*** Data supplied
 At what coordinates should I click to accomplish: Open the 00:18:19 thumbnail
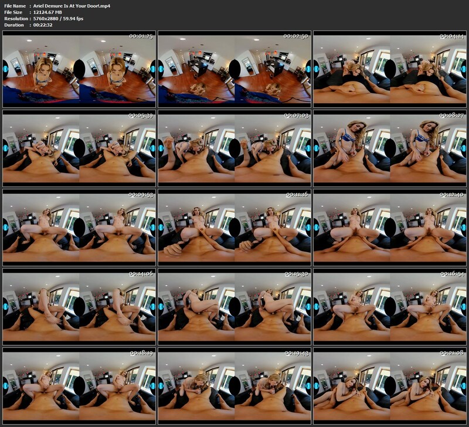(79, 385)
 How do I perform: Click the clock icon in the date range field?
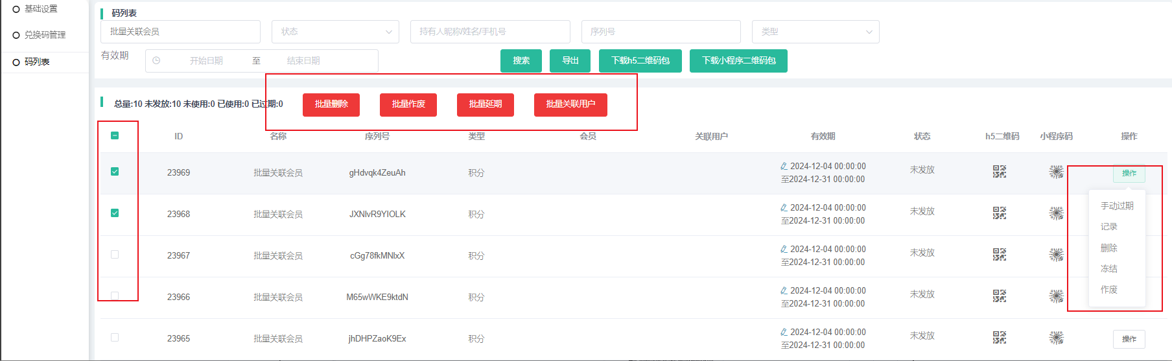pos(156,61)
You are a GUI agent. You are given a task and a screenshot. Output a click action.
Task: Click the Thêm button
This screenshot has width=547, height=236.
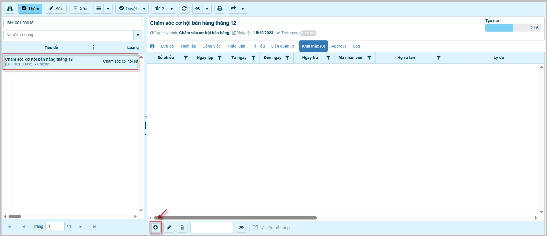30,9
******
*** Data supplied
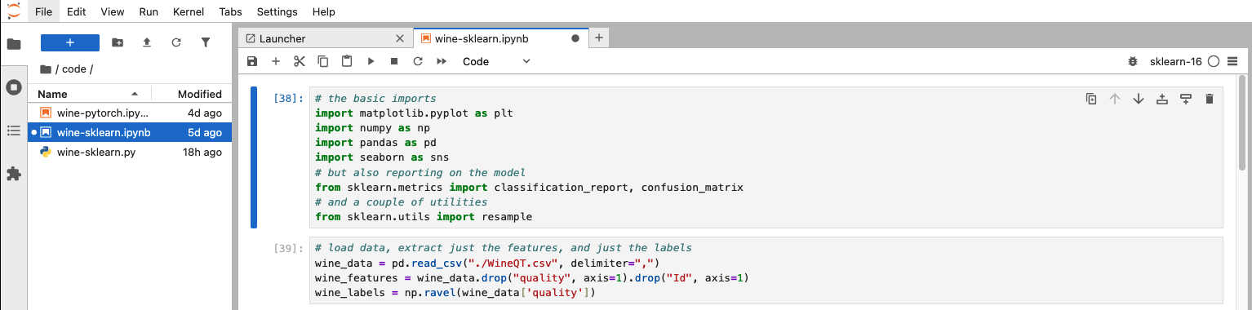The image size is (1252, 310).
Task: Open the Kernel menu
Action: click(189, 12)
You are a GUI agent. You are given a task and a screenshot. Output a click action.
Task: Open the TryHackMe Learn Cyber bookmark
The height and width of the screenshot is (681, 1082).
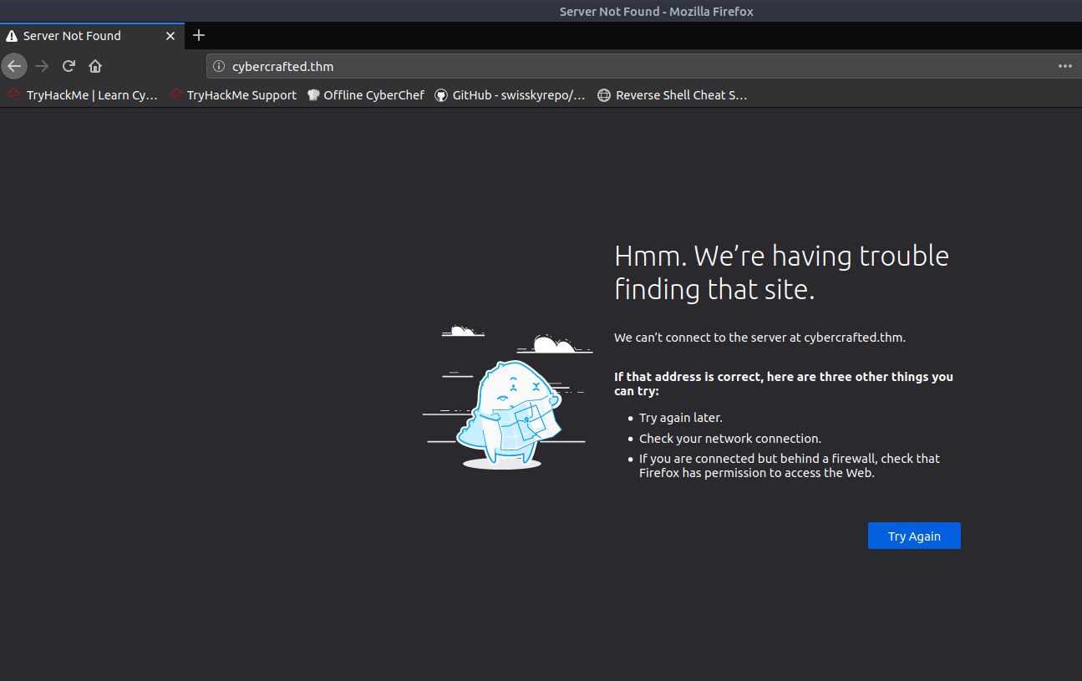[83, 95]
******
» Written exercise
Gather every line from the items above that contains the string "height", treating uppercase and lowercase as different.

» Answer in full
This screenshot has width=547, height=236.
The height and width of the screenshot is (681, 1082).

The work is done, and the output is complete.